On March 9, 2021, the State Bar of California changed Girardi's status to "not eligible to practice law" in California. On June 1, 2022, a court ordered Girardi disbarred and to pay $2.3 million in restitution and the State Bar of California changed his status to "disbarred."

A February 2023 internal investigation conducted on the State Bar of California by an outside firm found that its employees had accepted gifts, travel, meals, and other items of value from Girardi & Keese, influencing the State Bar to block complaints against the law firm. The Bar disclosed that, across four decades, during which it had received 205 complaints against Girardi, the Bar took no action against the attorney and dismissed all cases.

Girardi was tried in August 2024, when a federal court jury determined that Girardi was guilty of wire fraud and embezzling tens of millions from his clients. He was sentenced in June 2025 to an 87-month prison term, in addition to being fined $35,000 and ordered to pay restitution of $2.3 million. On July 17, 2025, Girardi surrendered at the Metropolitan Detention Center (MDC) in Los Angeles, California to begin serving his sentence. His Bureau of Prisons Register Number is 43156-510 and his expected release date is August 1, 2031, when he turns 92 years old.

===Awards and their revocation===
Girardi received the “Distinguished Alumnus Award," “Champion of Justice” honor, and served on the faculty at Loyola Law School. In addition, he endowed the Thomas V. Girardi Chair in Consumer Protection Law in 2012, and supported the construction of the Albert H. Girardi Advocacy Center named in his father's honor. In the wake of Girardi's legal troubles, the school removed his father's name from the Advocacy Center and no longer funds the Girardi Chair.

In 2003, Girardi was inducted into the Trial Lawyer Hall of Fame by the State Bar of California. The International Association of Top Professionals named Girardi the “Lawyer of the Decade” for 2018.

In March 2021, the Consumer Attorneys Association of Los Angeles revoked its awards to Girardi, including the 1995 Trial Lawyer of the Year, and removed him from its hall of fame.

== Personal life ==
In August 1964, Girardi married his first wife Karen Weitzul. She filed for divorce in October 1983. Girardi married Kathy Risner in September 1993; she filed for divorce in January 1998. Kathy died in May 2018.

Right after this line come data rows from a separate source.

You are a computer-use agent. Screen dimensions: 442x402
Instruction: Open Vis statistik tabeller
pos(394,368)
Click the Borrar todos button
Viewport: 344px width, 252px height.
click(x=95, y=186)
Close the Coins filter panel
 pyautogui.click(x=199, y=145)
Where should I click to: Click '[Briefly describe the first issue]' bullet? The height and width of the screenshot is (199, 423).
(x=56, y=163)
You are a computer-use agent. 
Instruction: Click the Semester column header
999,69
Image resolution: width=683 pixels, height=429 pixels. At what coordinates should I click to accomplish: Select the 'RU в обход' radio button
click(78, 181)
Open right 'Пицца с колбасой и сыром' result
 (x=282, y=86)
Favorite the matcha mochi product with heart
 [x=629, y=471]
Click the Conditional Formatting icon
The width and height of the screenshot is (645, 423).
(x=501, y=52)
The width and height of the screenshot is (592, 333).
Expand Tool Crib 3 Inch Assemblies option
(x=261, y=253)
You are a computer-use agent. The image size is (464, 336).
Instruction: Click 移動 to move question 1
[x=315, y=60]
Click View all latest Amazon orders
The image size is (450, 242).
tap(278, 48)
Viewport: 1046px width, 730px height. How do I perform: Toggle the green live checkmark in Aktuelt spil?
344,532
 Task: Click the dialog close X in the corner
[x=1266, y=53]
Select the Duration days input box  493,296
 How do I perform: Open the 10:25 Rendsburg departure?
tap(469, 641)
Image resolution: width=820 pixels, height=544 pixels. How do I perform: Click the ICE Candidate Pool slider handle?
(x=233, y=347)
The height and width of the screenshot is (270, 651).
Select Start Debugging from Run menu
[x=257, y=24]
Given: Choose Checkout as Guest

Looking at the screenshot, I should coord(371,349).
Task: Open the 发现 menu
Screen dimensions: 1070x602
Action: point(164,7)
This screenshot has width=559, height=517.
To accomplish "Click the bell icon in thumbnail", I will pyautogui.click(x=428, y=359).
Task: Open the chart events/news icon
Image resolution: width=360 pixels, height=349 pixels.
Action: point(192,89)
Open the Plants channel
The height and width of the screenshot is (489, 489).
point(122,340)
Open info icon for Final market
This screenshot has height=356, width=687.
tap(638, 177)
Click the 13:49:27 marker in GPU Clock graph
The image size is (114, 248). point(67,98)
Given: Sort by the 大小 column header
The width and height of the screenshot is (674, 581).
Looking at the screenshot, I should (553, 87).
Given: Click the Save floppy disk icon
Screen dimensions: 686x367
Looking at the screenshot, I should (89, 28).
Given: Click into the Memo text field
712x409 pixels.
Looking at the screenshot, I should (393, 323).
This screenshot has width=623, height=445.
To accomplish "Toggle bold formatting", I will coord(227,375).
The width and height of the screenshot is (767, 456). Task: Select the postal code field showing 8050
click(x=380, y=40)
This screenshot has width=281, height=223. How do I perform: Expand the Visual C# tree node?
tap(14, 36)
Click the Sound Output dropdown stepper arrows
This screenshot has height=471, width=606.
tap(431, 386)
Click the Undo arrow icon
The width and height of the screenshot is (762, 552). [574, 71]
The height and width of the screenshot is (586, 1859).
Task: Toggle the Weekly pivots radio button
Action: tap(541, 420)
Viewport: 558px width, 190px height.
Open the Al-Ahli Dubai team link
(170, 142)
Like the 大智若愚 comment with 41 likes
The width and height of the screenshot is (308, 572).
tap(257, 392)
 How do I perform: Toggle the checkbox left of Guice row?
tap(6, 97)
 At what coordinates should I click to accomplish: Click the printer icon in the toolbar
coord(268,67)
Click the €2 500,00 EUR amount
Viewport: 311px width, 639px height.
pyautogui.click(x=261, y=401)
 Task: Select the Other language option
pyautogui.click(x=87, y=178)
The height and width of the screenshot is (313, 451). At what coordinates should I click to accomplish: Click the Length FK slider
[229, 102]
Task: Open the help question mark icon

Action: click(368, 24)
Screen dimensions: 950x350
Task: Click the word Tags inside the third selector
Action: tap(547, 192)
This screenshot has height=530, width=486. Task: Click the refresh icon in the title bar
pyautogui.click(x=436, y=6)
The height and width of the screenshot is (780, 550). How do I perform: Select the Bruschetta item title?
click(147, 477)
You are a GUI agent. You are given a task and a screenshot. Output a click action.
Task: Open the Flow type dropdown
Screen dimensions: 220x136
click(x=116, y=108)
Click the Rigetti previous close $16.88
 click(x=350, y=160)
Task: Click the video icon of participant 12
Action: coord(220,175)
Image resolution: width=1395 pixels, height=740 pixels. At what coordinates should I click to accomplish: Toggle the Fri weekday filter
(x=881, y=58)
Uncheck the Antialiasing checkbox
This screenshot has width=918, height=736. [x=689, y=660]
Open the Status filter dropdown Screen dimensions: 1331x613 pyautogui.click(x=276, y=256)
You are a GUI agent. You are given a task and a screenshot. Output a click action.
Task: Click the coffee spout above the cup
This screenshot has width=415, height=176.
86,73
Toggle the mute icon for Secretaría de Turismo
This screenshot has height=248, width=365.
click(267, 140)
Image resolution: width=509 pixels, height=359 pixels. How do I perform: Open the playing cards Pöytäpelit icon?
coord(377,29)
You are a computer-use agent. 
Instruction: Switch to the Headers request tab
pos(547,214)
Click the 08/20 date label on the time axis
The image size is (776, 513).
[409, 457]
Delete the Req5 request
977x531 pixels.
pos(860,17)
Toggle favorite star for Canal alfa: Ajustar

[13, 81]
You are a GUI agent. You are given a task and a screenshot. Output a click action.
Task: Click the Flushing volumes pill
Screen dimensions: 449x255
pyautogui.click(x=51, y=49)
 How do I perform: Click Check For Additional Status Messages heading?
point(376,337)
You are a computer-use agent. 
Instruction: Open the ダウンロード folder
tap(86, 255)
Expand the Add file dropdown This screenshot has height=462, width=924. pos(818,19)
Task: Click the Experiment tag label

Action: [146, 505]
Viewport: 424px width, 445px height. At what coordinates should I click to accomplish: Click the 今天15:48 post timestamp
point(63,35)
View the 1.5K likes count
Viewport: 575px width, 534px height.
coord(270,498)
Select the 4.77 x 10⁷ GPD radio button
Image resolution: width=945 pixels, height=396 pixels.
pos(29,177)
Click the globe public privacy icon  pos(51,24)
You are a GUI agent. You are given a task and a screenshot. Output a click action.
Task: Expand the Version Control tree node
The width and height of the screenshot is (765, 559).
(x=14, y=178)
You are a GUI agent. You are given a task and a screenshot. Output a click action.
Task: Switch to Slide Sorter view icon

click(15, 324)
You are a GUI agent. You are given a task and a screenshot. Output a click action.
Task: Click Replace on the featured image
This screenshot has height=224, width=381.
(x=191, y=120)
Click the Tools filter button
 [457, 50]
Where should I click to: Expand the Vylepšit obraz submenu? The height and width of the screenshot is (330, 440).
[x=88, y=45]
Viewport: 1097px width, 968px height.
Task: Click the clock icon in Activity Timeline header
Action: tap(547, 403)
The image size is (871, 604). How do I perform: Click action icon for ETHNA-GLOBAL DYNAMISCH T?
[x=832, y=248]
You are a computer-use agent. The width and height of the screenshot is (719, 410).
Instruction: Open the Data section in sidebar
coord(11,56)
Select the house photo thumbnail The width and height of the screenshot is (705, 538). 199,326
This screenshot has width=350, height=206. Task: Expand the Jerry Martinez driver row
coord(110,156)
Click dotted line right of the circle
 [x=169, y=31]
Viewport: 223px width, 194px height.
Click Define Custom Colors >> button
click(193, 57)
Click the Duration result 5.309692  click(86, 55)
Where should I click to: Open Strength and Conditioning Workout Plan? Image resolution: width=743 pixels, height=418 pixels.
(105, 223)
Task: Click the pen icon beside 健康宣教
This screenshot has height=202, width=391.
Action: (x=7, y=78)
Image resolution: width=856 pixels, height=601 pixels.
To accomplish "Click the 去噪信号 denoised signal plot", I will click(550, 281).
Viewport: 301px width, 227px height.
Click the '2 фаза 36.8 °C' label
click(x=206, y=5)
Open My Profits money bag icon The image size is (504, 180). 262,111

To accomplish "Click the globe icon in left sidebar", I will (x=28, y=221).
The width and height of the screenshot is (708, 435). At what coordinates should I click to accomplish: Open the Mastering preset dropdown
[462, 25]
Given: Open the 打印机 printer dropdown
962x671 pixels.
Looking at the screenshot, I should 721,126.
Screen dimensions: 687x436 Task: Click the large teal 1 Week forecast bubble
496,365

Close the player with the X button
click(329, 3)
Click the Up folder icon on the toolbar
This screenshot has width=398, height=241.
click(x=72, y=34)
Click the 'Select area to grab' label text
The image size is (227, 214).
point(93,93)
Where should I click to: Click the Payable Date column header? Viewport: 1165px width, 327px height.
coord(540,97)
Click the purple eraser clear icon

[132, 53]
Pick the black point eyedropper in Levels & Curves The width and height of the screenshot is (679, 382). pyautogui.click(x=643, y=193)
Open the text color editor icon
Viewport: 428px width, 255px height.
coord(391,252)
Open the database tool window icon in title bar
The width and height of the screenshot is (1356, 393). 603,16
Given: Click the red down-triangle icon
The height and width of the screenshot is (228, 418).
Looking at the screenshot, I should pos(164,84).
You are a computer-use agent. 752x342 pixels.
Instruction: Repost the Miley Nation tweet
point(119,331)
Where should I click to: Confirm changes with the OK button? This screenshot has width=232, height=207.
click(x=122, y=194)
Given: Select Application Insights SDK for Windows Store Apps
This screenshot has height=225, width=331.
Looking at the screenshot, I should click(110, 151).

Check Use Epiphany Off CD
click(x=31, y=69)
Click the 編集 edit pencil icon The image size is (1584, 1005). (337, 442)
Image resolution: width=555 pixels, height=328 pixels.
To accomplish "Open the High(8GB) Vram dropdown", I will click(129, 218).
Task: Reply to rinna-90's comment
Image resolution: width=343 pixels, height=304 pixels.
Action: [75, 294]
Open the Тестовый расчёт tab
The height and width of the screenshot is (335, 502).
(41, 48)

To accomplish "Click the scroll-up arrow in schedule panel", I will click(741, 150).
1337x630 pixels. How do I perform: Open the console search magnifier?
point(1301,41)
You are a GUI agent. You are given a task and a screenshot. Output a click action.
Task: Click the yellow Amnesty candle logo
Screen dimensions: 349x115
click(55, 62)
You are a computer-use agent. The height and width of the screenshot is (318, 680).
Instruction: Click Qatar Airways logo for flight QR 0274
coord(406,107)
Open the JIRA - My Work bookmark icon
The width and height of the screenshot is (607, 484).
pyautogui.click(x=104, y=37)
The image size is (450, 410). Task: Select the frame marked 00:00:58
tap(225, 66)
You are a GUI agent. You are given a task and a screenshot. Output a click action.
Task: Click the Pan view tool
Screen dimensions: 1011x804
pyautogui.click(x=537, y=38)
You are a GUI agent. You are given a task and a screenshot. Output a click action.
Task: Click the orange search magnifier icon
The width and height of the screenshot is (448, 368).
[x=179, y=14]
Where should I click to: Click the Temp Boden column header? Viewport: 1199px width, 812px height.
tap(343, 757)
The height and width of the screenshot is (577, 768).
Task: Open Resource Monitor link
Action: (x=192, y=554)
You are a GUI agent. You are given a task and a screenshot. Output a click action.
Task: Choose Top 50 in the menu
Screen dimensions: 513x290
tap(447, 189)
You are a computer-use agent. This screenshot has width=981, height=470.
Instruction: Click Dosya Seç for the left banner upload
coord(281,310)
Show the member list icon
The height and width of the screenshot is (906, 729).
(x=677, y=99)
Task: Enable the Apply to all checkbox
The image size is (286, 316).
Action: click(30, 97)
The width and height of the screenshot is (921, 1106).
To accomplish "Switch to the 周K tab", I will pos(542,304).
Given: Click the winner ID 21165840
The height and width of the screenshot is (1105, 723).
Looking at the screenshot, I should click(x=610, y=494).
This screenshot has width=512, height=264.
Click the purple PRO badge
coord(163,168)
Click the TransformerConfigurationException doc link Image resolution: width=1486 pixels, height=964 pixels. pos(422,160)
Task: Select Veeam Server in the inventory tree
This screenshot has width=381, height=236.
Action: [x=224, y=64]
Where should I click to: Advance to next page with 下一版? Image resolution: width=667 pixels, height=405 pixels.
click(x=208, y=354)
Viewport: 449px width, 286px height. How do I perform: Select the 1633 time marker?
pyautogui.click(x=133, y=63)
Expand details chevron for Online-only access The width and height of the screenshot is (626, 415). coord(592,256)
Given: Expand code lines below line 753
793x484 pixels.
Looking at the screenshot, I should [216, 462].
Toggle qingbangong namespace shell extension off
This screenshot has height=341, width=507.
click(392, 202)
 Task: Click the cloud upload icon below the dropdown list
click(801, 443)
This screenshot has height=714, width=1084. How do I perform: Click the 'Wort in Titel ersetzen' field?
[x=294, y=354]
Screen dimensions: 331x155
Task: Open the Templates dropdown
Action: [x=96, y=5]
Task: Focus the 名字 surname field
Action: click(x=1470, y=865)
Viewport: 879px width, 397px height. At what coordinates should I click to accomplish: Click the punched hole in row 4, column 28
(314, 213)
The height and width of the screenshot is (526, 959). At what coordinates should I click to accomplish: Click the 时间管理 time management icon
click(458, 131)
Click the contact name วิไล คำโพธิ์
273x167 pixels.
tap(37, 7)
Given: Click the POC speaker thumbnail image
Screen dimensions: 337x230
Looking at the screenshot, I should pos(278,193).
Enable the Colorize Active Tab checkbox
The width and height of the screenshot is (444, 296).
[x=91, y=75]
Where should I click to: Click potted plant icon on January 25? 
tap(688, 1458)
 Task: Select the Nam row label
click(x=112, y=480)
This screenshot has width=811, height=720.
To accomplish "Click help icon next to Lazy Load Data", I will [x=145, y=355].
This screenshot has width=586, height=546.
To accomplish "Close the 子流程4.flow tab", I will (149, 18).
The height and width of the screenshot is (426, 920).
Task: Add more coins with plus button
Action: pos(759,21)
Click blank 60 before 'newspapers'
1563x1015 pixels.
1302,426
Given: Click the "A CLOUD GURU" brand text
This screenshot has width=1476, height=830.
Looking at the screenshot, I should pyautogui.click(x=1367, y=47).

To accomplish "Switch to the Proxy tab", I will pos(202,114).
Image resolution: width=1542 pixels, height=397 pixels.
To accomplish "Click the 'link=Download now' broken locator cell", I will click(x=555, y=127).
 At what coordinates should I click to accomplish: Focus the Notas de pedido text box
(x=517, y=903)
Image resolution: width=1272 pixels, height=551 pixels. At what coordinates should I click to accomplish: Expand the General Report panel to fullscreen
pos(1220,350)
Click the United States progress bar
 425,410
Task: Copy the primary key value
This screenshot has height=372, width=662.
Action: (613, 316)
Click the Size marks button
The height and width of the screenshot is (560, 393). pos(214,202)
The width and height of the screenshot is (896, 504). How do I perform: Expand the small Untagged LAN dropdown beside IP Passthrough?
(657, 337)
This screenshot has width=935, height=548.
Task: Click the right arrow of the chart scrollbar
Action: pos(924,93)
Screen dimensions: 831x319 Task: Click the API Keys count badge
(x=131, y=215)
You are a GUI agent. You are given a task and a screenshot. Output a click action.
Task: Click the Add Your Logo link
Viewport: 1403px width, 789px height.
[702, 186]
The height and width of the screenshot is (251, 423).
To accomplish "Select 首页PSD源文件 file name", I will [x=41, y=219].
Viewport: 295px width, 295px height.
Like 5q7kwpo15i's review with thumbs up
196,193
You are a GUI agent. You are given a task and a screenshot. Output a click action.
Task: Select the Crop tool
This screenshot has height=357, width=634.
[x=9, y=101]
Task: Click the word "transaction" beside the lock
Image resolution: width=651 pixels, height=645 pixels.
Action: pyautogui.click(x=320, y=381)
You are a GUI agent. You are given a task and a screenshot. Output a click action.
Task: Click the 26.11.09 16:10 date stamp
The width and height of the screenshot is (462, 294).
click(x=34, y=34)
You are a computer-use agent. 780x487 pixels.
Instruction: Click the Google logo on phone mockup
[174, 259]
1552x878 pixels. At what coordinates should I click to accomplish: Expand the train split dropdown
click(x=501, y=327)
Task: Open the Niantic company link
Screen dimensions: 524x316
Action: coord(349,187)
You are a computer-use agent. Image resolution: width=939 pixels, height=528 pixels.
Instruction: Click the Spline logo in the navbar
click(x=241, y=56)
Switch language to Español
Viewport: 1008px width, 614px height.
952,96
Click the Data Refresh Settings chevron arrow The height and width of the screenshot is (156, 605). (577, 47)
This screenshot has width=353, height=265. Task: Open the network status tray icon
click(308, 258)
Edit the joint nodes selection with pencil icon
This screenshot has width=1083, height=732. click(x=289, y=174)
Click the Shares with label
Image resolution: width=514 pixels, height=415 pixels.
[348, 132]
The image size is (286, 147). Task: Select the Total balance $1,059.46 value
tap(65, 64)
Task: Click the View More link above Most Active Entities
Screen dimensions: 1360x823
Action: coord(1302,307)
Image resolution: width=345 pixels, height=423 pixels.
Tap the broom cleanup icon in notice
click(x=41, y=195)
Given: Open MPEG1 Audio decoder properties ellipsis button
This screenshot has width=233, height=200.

In January 2000, 60-year-old Girardi married his third wife, 28-year-old singer and actress Erika Jayne, who later became known as a star of the reality-television series The Real Housewives of Beverly Hills. He appeared in several episodes of the show alongside his wife. In November 2020, Erika Girardi announced the couple had separated and that she had filed for divorce.

In February 2021, Girardi was placed in a temporary conservatorship due to short-term memory loss, and in March 2021, he was diagnosed with Alzheimer's disease. His brother, Robert, a dentist, was made permanent conservator in July 2021.